-- Source extract --
We’ve learned a lot around symptoms for patients with MPNs, both in clinical care but also as endpoints in clinical trials. So in myelofibrosis, first we’ve learned: one, that many patients have difficult baseline symptoms, but not all. So, as it relates to a clinical trial endpoint, I strongly think we should have a threshold for patients to be evaluable...
We’ve learned a lot around symptoms for patients with MPNs, both in clinical care but also as endpoints in clinical trials. So in myelofibrosis, first we’ve learned: one, that many patients have difficult baseline symptoms, but not all. So, as it relates to a clinical trial endpoint, I strongly think we should have a threshold for patients to be evaluable. Not to necessarily limit clinical trials to a subset that are only symptomatic, but if you’re symptomatic, then you’re evaluable. Because we’ve learned that if you’re not symptomatic, it’s still worth tracking because we again want to see: is there any toxicity from a therapy that then makes you symptomatic or really has that negative component? So that’s first, are folks evaluable?
Two, symptoms are always part of a much more comprehensive and holistic assessment of response. That can be spleen, that can be symptoms, that can be other factors such as progression-free survival, overall survival, or a variety of different candidate biological endpoints at this point – variant allele frequency decreases, fibrosis, etc.
Third, as we look at symptoms, we realize it’s important that patients act as their own control in terms of you’re looking at differences from baseline, and that the goal isn’t necessarily for the patients to have a score of zero. So, for example, in each of the symptoms, there has been work done before – there was a study done by Leslie Anderson, in which I and many participated, in the UK, where they looked at age-matched controls. And indeed, with each of the symptoms, there is a little bit of a floor effect out there in the general population, with fatigue having perhaps the greatest kind of elevation as a baseline. Now, it’s clear from all of the studies done in myelofibrosis that there is a clear increase in fatigue over what that floor is. Let’s say that that was an average of three out of ten for the general population, and in myelofibrosis studies it’s more like five, six, seven. So there is possibly a ceiling effect in terms of response in fatigue, because again, expecting that to get down to zero may be unrealistic because any number of things: people are older, they don’t sleep well, they’re busy with work. So again, it is good to have realistic expectations of what improvement looks like.
So symptoms have been very reproducible in terms of their conduct as an endpoint in clinical trials. The Phase III trials and Phase II trials we’ve done have been very consistent. Responses have been relatively consistent. They behave very similarly across different populations as well as different translated values. But I think it’s important that they really be part of a holistic approach. People have said, boy, it’s a time for different endpoints in MPNs and in part, I think, trying to see deeper responses, particularly as we look at combination therapies, two drug therapies, three drug therapies, I think that’s a good expectation.
However, I think another factor that’s not discussed enough is, in addition to kind of expanding the endpoints that we have, because spleen and symptoms, I think are still very relevant, we may need to really conduct longer clinical trials. The concept of trying to fully assess the benefit of a disease modification within 24 weeks is probably unrealistic. You know, the 24-week number really came from a realization that the rapidity of response to JAK inhibition in JAK inhibitor-naive patients was very quick. Many patients have their benefit within two weeks, or three weeks, so 24 weeks was more than generous for really fully assessing that benefit. But improvements in things like survival, anemia, fibrosis, variant allele frequency really are going to need longer clinical trials and also will need to be sensitive to what are the the needs and realistic asks of patients who enroll in trials who end up on control arms.

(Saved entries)
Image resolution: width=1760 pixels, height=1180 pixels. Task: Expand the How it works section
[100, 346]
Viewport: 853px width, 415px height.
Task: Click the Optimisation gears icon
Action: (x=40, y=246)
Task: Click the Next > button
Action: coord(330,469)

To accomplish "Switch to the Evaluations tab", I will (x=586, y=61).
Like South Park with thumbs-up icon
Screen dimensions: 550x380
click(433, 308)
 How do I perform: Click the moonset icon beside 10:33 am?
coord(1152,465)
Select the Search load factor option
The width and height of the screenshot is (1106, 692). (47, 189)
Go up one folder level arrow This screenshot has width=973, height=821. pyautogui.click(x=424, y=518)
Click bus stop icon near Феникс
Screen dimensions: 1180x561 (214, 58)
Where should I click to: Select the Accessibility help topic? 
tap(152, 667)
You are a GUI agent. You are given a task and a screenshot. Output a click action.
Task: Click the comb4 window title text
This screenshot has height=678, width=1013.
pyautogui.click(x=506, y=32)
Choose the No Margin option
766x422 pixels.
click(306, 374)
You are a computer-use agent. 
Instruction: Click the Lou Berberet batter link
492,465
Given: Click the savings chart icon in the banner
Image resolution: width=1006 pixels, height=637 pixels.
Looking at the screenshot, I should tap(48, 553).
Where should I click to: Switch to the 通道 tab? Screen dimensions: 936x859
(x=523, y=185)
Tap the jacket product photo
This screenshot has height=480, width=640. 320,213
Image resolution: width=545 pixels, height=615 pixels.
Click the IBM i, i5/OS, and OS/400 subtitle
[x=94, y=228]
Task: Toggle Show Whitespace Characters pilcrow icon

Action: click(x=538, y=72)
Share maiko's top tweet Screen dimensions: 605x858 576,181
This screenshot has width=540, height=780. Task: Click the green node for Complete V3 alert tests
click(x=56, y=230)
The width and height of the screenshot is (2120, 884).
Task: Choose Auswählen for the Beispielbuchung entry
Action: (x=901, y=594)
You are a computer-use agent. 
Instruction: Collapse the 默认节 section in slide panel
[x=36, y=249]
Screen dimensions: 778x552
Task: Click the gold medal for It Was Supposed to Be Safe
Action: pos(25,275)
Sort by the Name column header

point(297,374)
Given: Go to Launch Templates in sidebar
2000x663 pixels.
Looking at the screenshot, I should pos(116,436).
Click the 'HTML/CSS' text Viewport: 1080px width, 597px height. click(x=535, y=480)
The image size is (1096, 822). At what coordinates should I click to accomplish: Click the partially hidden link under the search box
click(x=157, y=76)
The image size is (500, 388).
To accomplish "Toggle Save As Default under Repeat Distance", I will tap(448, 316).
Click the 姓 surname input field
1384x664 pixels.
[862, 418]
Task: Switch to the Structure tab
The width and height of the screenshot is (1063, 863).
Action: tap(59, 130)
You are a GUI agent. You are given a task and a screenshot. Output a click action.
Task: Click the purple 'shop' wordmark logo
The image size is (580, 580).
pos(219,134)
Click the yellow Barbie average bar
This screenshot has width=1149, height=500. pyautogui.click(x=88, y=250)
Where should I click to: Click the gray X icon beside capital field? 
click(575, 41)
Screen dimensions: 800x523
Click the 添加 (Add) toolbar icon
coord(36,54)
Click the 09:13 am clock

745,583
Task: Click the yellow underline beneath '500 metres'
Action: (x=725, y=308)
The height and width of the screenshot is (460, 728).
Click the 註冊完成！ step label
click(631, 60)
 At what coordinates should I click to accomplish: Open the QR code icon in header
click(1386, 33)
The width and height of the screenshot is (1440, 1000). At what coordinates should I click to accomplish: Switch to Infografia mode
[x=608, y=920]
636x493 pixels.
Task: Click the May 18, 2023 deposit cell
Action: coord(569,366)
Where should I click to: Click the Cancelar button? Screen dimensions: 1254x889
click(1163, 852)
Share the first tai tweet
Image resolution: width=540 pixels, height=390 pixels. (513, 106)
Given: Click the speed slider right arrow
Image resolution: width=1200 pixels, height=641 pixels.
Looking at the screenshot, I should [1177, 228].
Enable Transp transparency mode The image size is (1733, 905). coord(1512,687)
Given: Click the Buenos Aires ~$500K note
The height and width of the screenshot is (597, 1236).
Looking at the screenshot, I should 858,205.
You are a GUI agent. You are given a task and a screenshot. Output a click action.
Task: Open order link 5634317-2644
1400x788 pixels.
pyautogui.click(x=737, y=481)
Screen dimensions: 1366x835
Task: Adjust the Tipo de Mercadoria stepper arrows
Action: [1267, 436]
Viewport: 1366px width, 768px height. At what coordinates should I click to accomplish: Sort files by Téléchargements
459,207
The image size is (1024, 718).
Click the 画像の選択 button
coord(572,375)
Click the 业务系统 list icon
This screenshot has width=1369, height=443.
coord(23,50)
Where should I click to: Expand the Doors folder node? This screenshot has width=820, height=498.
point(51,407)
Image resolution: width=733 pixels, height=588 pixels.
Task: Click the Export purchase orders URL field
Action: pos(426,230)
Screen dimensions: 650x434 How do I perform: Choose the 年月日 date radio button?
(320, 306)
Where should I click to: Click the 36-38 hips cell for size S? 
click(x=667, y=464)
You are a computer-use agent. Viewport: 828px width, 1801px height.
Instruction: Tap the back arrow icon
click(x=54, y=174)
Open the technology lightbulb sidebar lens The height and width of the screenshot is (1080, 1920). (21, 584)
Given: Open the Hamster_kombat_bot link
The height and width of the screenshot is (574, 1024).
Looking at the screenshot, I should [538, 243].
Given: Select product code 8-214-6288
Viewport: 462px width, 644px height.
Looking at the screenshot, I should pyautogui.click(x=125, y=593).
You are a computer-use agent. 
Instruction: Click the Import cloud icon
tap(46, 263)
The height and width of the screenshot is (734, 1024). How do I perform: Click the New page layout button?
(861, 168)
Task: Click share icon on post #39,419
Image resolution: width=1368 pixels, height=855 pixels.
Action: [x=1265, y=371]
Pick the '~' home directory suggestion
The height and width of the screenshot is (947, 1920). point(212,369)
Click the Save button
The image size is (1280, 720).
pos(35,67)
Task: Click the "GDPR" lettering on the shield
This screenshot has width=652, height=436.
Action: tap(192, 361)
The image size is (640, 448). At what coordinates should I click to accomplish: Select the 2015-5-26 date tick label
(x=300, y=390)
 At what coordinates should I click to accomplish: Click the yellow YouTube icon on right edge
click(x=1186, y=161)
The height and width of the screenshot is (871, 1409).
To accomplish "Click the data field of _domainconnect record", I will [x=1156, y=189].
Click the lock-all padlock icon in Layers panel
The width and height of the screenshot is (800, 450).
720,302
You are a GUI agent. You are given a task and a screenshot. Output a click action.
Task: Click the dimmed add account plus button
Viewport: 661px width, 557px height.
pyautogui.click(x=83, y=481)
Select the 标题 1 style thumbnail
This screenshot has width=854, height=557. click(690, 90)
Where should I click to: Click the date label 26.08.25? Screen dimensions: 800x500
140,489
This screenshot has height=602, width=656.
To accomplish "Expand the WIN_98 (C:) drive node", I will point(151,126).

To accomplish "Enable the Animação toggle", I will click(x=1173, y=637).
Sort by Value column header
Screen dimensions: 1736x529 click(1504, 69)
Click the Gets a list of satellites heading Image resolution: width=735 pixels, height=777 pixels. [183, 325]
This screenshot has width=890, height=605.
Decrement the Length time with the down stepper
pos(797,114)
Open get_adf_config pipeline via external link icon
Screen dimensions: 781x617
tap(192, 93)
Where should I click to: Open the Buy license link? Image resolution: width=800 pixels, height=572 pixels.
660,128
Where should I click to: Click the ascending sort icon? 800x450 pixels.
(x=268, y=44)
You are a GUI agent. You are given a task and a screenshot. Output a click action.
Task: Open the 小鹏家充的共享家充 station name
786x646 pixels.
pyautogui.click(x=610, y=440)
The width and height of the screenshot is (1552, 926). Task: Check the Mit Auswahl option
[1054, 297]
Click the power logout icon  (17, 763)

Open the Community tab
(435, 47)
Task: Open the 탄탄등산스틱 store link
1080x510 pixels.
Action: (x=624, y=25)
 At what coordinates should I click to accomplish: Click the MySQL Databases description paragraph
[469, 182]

-- Task requirements --
1. Name every improvement that, according to the text on MPN symptoms, will need longer clinical trials.
2. Reproduce the text on MPN symptoms from "Two, symptoms are" to "decreases, fibrosis, etc.".

-- Written responses --
1.
- Survival
- Anemia
- Fibrosis
- Variant allele frequency

2.
Two, symptoms are always part of a much more comprehensive and holistic assessment of response. That can be spleen, that can be symptoms, that can be other factors such as progression-free survival, overall survival, or a variety of different candidate biological endpoints at this point – variant allele frequency decreases, fibrosis, etc.